TAPANULI TENGAH, JOGLOSEMARNEWS.COM – Riset dan ekskavasi Situs Bongal di Desa Jago jago Kecamatan Badiri Tapanuli Tengah kembali dilanjutkan.
Riset dan ekskavasi Situs Bongal dilakukan Sultanate Institute dan BRIN Kantor Arkeologi Sumatera Utara. Situs ini dinamakan Situs Bongal karena berada di kawasan Bukit Bongal Desa Jago-jago Kecamatan Badiri Tapanuli Tengah.
Melalui rilis yang juga diterima JOGLOSEMARNEWS.COM , Rabu (16/2/2022), Situs Bongal adalah kawasan cagar budaya yang berlokasi di Desa Jago jago Kecamatan Badiri Tapanuli Tengah. Situs ini diyakini merupakan pelabuhan bahkan “entreport” pelabuhan pelayaran internasional yang eksis pada abad 7-10 Masehi.
Kesimpulan ini diperkuat dengan beraneka ragam temuan pada ekskavasi tahun 2021 lalu dan sejumlah temuan masyarakat.
Temuan tersebut di antaranya berupa fragmen kayu kapal lengkap dengan tali ijuk yang mengikatnya, koin emas era Umayyah dan Abbasiyah, keramik Dinasti Tang, tembikar berglasir dari Nisaphur, botol-botol kaca Islam, Wadah kalam (alat tulis Islam), peralatan medis, sisir tenun, dan sejumlah temuan lainnya.
Situs ini sekaligus membuktikan bahwa Islam telah masuk pada abad 1 Hijriyah atau abad 7 Masehi. Sehingga situs ini sangat penting bagi ilmu pengetahuan termasuk penyusunan historiografi Islam di Indonesia.
Ekskavasi lanjutan di Situs Bongal dimulai tanggal 14-28 Februari. Kegiatan ekskavasi ini melibatkan para peneliti dari Sultanate Institute, Kurator Museum Abad 1 Hijriyah, Mapesa, para peneliti BRIN Kantor Arkeologi Sumatera Utara dan Peneliti Ahli Utama Pusat Riset Arkeometri BRIN, dan peneliti kehutanan dari BPSI Kuok KLHK.
Kegiatan ini dapat terselenggara berkat dukungan PT. Media Literasi Nesia serta Pemerintah Kabupaten Tapanuli Tengah.

→ **INSTRUKSI 1**
Menurut teks tentang Situs Bongal, pada abad berapa pelabuhan pelayaran internasional di situs itu diyakini eksis?
→ **INSTRUKSI 2**
Kutip bagian teks tentang Situs Bongal antara "Melalui rilis yang" dan "sejumlah temuan masyarakat.", termasuk kedua bagian itu.

[Catatan dari sebuah koleksi]

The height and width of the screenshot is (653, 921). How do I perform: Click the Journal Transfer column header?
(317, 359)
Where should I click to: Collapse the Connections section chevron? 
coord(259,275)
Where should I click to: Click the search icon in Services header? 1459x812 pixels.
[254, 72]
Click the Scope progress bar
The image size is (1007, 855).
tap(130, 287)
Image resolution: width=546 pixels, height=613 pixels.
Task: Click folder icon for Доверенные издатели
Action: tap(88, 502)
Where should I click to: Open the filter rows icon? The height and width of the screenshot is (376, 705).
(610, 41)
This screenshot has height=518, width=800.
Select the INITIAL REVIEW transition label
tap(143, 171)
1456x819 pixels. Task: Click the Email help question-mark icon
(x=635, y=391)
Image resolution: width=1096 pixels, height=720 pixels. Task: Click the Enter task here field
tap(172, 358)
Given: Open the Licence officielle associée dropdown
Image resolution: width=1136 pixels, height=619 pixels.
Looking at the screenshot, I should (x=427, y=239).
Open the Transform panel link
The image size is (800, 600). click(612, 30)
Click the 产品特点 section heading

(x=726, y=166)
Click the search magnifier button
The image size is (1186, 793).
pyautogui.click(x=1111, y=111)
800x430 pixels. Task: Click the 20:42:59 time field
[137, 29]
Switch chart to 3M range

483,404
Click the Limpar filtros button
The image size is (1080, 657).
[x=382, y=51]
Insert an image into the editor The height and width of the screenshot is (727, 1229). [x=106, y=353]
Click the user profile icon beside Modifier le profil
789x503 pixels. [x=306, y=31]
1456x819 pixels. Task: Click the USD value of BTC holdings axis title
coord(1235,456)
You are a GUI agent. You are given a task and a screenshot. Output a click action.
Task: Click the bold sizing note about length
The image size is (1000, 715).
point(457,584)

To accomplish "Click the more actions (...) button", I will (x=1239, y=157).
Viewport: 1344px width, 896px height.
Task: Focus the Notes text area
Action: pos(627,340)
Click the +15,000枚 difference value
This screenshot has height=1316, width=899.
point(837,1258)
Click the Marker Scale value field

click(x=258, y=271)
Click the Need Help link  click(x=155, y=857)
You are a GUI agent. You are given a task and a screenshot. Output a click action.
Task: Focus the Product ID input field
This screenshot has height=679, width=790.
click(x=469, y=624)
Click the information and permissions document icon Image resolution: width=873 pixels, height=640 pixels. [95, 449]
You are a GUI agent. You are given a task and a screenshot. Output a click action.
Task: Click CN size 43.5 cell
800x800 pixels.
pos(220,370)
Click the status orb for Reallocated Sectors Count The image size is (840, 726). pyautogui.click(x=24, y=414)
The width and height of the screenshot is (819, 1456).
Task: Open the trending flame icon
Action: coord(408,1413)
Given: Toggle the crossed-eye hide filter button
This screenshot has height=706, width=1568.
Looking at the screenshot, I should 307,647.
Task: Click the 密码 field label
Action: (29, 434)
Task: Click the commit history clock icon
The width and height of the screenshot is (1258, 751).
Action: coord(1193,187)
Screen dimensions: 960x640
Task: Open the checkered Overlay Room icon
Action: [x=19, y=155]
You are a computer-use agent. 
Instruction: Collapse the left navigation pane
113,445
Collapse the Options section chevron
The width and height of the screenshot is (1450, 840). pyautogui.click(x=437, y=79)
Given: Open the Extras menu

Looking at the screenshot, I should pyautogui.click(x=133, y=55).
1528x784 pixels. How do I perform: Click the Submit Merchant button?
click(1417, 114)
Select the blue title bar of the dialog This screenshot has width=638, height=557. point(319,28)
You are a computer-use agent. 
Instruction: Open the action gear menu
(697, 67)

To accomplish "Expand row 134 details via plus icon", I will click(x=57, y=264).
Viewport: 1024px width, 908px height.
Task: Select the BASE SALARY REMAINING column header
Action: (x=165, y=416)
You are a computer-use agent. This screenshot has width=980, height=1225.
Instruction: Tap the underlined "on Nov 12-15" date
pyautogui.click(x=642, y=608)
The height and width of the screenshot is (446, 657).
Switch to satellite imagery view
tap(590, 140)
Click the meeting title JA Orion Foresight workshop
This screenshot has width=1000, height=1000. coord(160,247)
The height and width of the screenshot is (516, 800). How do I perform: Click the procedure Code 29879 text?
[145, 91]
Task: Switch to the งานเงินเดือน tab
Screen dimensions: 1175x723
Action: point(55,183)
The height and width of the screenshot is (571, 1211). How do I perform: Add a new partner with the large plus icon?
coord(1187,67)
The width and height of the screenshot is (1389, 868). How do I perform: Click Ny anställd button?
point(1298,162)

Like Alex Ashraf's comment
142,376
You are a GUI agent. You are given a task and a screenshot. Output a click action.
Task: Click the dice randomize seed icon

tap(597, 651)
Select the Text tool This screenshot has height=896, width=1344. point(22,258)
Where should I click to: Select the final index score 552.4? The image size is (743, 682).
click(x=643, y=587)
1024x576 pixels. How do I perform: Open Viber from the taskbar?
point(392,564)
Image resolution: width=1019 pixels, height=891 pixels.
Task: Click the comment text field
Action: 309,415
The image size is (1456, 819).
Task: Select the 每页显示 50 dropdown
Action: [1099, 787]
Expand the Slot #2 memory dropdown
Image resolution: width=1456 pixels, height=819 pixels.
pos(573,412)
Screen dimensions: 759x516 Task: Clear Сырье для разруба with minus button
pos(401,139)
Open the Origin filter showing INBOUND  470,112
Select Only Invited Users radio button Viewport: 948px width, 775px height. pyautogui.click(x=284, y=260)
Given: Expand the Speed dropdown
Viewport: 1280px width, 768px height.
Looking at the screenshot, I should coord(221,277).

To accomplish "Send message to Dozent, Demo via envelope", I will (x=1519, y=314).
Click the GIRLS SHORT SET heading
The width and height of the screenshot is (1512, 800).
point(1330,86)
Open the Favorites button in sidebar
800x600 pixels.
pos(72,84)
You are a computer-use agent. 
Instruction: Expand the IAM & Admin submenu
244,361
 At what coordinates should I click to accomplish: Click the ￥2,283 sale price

→ **HASIL LATIHAN 1**
Abad 7-10 Masehi.

→ **HASIL LATIHAN 2**
Melalui rilis yang juga diterima JOGLOSEMARNEWS.COM , Rabu (16/2/2022), Situs Bongal adalah kawasan cagar budaya yang berlokasi di Desa Jago jago Kecamatan Badiri Tapanuli Tengah. Situs ini diyakini merupakan pelabuhan bahkan “entreport” pelabuhan pelayaran internasional yang eksis pada abad 7-10 Masehi.
Kesimpulan ini diperkuat dengan beraneka ragam temuan pada ekskavasi tahun 2021 lalu dan sejumlah temuan masyarakat.